Others have gotten more specific: There are no new stories, just the same five or six or ten told in an infinite variety of ways. If you read often and closely enough, you start to believe it’s true.
Assuming that no idea or story arc is original, it’s still possible to do genuinely creative work. It’s possible to think deeply about things and come to authentic conclusions. Of course, there’s some sense in which we all retread worn paths. Still, you are the X factor in the stories you write, the life you live. No one can be you.
Why, then, do so many people seem to produce thinly disguised copies of other people’s work or parrot an “expert’s” talking points instead of doing their own work? There’s a point at which derivation becomes hollow. Most of us can sense when someone has phoned in a tired plot or spouted a canned answer.
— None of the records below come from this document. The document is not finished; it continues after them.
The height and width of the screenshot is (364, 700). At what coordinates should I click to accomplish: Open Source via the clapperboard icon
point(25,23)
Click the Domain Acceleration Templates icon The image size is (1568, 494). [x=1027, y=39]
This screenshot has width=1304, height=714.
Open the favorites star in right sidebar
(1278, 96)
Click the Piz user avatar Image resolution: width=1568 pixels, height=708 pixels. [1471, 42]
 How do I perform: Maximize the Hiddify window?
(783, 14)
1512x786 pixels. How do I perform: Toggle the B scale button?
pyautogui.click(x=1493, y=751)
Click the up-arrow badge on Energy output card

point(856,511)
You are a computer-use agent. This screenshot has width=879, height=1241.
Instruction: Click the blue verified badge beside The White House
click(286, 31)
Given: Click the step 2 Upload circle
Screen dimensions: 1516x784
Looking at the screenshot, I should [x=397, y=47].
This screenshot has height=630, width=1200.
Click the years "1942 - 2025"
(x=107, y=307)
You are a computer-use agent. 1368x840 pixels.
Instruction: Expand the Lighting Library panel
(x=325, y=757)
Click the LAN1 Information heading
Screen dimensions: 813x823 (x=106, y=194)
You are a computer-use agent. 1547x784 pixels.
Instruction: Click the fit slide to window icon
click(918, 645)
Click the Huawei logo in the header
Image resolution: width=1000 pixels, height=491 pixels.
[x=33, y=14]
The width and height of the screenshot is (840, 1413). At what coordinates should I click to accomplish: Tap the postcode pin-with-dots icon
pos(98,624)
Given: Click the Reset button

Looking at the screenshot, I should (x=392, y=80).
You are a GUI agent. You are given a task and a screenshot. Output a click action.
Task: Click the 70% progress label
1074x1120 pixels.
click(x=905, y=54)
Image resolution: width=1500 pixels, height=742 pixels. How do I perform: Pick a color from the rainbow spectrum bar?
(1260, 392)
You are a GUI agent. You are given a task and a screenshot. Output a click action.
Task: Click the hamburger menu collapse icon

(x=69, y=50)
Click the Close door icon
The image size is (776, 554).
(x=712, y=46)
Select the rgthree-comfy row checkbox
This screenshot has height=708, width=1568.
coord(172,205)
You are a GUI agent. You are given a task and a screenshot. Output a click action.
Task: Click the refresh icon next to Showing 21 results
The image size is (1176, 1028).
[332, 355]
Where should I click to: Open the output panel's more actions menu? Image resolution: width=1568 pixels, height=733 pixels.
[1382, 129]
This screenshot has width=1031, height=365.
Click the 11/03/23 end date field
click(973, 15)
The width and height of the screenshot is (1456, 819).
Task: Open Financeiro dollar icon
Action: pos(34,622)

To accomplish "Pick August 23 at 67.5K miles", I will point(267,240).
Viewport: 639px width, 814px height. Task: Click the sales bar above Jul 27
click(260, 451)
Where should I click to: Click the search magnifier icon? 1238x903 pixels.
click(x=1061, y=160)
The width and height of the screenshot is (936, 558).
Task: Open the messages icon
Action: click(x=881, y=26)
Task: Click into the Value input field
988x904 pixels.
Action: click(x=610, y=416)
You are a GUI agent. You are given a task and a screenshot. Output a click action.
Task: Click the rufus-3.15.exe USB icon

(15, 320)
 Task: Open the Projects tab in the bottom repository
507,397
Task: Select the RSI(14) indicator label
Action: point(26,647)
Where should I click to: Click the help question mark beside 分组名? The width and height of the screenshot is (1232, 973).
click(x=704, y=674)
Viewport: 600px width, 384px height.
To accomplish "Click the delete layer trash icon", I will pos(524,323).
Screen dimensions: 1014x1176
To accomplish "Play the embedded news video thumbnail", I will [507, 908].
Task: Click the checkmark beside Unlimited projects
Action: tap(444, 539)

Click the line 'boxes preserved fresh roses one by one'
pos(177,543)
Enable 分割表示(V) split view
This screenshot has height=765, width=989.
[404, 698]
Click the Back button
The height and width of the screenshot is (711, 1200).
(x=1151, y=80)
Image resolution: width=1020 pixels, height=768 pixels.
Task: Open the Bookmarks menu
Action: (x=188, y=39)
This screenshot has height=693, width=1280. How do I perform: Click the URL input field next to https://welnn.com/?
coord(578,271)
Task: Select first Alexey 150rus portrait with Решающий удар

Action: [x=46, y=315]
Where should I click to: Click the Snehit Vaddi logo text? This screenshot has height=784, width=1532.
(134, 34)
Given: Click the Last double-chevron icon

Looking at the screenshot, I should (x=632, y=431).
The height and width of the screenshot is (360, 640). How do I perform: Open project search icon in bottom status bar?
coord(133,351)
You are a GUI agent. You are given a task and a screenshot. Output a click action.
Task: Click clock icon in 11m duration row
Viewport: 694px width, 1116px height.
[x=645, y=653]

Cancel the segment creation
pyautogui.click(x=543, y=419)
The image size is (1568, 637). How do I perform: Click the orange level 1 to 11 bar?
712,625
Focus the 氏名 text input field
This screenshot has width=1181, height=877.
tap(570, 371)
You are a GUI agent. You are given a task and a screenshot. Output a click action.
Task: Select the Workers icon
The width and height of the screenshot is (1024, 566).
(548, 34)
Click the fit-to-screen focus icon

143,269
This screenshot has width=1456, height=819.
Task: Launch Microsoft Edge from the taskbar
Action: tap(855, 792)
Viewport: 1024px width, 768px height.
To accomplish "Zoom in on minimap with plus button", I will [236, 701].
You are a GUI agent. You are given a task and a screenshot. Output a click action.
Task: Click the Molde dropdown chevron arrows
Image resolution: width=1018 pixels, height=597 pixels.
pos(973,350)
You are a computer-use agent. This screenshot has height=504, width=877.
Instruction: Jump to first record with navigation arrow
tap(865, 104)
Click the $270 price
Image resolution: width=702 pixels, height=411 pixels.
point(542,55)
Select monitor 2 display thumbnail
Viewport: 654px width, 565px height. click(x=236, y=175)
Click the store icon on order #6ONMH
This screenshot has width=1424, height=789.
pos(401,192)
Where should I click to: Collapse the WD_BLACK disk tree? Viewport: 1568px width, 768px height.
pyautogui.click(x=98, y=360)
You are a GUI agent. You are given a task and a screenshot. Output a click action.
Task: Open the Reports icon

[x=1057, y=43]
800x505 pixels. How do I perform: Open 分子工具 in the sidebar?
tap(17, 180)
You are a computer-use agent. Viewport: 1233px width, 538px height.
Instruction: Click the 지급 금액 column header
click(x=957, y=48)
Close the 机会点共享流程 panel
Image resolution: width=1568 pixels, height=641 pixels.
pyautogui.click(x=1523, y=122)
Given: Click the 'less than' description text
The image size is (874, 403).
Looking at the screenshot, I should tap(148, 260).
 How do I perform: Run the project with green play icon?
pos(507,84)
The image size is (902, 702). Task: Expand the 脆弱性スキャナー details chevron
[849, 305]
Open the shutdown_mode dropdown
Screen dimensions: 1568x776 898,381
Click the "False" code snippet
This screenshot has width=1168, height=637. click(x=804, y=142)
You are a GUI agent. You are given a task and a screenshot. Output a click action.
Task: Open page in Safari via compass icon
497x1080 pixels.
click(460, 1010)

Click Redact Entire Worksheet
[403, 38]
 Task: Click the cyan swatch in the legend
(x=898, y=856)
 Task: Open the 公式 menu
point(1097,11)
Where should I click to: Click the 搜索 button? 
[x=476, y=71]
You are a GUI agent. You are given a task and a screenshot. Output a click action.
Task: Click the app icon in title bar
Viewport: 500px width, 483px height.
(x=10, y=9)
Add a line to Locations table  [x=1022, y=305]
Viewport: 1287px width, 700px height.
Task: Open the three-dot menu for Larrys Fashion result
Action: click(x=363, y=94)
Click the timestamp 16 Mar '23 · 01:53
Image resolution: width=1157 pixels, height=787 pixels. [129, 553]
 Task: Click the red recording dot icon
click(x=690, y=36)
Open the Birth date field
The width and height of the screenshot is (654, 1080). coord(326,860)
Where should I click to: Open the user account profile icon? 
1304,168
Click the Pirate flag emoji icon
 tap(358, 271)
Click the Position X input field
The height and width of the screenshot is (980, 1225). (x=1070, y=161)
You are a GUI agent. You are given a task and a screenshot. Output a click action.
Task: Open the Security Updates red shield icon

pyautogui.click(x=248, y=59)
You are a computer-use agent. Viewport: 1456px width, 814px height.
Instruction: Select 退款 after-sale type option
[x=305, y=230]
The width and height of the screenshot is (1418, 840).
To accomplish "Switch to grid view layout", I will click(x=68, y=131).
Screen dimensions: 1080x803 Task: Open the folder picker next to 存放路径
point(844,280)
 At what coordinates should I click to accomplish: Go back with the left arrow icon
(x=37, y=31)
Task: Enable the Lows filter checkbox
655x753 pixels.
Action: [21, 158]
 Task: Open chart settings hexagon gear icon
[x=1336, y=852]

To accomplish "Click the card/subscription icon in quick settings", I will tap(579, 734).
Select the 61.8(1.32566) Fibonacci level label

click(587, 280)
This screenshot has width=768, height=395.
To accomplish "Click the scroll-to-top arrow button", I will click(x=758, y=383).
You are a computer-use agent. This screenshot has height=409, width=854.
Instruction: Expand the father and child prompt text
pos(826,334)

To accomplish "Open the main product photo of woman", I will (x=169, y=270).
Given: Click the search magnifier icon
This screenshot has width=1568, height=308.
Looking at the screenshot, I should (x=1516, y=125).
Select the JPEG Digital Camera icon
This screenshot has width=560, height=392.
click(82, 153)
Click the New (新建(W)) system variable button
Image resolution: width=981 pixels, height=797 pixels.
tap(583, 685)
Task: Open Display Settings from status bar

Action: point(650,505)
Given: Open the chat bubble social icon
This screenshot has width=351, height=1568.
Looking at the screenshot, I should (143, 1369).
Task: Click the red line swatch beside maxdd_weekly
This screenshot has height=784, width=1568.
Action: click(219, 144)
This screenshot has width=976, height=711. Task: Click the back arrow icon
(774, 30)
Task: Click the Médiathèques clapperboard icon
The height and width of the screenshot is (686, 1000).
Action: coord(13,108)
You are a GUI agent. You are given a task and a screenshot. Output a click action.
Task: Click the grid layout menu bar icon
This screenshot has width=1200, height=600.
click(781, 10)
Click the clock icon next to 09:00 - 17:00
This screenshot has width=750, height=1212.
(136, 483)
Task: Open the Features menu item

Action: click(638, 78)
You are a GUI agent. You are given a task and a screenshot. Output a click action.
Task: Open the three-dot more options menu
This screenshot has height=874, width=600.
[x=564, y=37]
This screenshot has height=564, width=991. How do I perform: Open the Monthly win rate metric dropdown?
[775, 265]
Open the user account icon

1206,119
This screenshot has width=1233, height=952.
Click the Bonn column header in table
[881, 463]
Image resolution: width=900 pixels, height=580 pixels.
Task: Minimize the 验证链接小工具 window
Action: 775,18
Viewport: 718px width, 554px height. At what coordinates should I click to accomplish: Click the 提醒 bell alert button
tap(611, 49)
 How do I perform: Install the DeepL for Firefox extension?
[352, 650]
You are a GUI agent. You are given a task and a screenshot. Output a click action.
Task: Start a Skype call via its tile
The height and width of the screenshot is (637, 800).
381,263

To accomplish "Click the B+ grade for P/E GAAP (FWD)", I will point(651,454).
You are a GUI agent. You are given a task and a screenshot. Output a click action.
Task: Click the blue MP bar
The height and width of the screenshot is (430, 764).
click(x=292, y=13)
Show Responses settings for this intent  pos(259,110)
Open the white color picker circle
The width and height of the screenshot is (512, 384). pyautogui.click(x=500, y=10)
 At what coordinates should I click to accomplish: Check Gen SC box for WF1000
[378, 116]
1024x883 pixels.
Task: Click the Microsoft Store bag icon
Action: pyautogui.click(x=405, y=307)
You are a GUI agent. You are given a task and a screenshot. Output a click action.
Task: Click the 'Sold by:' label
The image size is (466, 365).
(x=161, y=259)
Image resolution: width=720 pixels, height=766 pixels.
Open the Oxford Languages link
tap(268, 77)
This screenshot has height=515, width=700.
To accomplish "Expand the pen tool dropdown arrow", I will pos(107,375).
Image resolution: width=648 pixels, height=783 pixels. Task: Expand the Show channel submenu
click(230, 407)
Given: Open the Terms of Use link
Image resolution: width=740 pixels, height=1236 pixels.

I wonder how much shallow thinking, predictable plotting, and/or unexamined living is due to the kind of information we take in on a daily basis. How much do we consume other people’s opinions and re-think them as if we’d made them up? How much to we allow ourselves to go on autopilot, listening to the news or radio or scrolling social media to save our brain the trouble of wrestling through conundrums?
How often do we artists see some commercial trend and think, I guess I need to produce that if everyone else is?
My suspicion is that it’s…often. I’m no exception. I find myself binging, binging, binging on words that don’t enlighten or challenge me–ideas that don’t contribute to the quality of my thought life. If I’m honest, I do this because I’m lazy. I’m addicted to expedience.
It takes tremendous energy to think, and life tires me out.
But something deeper whispers, There’s a way to do this hard work. I might not like the way, but I’m going to find it.